If you don’t know how many PLCs you actually have, Griffin says you aren’t alone.
“People buy new equipment all the time—there are things shoved in closets that nobody knows about, old equipment that hasn’t been used in years—it’s more common than you think,” she says.
Finding the Answers
SaaS for industrial connectivity presents an enormous opportunity to manage dispersed industrial assets at scale to save time and cost while optimizing productivity. For connected enterprises, a single interface across the industrial automation landscape means that individual devices can be managed remotely and securely.
In brief, Kepware is the industry-leading industrial automation solution that connects diverse information from shopfloor assets and brings it into a digestible format for IT and OT software.
“Manufacturers have all these different machines speaking all these different languages, and Kepware acts as a universal translator,” says Griffin. “Kepware normalizes all that data and makes it consumable for whatever application needs to use it.”
Integrating a SaaS control-plane with Kepware+ means customers still have an on-premises server with on-premises data translation, accessible via a cloud-based user experience. In this hybrid model, on-site servers roll up under a single cloud-based control umbrella.
Manufacturers Demand a Single Control Plane for Connectivity
Today’s manufacturing landscape is increasingly competitive. As technology advances, manufacturers need to make investments strategically to remain in play. Automation is one example of this productivity arms race, and so is digital transformation. Companies need to do more with less, and do it faster, while making more money.
“There’s a reason people don’t touch this stuff,” says Griffin. “We’ve heard from customers that may have 50 servers at each of 50 installations, and it takes eight hours to upgrade each one. That’s one of the reasons why so many OT operations still run old operating systems (OS) like Windows 7. In the future, Kepware+ will give customers the ability to remotely update and license their servers. It provides massive efficiency to these customers.”
These efficiencies will go beyond version updates to include scheduled security patches to maximize uptime across the entire organization. It allows organizations to manage IT and OT operations at scale.
SaaS Connectivity Outcomes
So, what are the outcomes manufacturers are looking to achieve by streamlining their industrial connectivity and adopting a single control plane? According to Griffin, the key outcomes revolve around added efficiency on tasks that provide compounded time and cost savings. For example, a single configuration change across an organization of devices has massive costs when a human needs to physically visit and touch each device. When the change can be made remotely, the cost and savings are obvious and significant.

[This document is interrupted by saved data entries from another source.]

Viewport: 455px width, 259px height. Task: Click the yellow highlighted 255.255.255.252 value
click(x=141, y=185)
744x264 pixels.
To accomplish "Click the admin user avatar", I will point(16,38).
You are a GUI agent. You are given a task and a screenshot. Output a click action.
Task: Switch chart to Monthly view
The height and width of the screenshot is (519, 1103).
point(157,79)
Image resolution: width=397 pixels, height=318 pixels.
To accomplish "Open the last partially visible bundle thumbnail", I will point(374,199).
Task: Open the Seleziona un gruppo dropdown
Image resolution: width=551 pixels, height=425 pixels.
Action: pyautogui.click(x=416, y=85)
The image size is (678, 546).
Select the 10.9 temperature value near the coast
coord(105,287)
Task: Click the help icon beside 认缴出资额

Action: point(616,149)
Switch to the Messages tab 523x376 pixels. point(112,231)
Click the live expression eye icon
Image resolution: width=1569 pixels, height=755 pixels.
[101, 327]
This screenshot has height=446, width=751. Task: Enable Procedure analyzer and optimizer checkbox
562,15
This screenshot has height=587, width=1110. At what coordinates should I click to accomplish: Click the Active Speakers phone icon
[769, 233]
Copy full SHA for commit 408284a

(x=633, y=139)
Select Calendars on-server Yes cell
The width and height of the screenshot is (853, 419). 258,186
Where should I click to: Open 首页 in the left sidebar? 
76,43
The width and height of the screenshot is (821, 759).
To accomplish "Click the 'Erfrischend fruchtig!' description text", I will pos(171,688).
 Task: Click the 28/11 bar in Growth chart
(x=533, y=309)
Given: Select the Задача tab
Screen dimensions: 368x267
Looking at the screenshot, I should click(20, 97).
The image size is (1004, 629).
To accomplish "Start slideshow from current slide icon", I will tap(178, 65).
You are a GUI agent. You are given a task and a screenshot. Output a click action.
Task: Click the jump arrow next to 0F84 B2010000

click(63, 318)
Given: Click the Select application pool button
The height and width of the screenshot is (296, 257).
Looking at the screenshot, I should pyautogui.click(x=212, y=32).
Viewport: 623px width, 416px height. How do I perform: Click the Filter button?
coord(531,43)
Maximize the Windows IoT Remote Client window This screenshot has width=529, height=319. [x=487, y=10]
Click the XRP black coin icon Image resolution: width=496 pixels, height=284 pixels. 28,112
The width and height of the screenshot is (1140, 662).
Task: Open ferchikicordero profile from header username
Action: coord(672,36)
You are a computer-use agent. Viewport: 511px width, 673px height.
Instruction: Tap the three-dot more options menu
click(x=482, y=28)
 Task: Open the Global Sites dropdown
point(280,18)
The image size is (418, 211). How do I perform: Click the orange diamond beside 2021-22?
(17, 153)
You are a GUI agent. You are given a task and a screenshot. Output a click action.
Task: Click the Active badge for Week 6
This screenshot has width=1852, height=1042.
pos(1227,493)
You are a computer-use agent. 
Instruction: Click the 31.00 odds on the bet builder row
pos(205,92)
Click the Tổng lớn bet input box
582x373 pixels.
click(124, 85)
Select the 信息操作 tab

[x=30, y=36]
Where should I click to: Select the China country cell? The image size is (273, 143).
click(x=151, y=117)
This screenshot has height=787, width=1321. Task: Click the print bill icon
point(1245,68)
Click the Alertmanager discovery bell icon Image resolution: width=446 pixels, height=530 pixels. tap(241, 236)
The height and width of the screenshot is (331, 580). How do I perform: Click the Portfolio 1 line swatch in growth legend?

“We’re not even compounding this by the fact that you may have also had to wait weeks for IT to grant the access to make that change. So, it’s many multiplication factors when it comes to how many personnel are touching these things, before factoring in the implications of allowing them inside the framework to manage the configuration.”
Looking into the future, the development of industrial hybrid-SaaS connectivity is spurred on by emerging trends. The ability to remotely standardize or templatize configuration across devices such as PLCs throughout the organization provides many benefits. Building failover redundancy between primary and secondary services does too.
“There’s a whole host of applications in the category of OT management capabilities,” said Emily. “But we’re also seeing emerging trends around the data itself. Today, customers don’t just want to translate and store data. They want to establish triggers for data, or to model and contextualize data, perform advanced transformation of data. So, we are very actively looking at ways we can satisfy those customer requirements in the next generation of Kepware,” said Emily.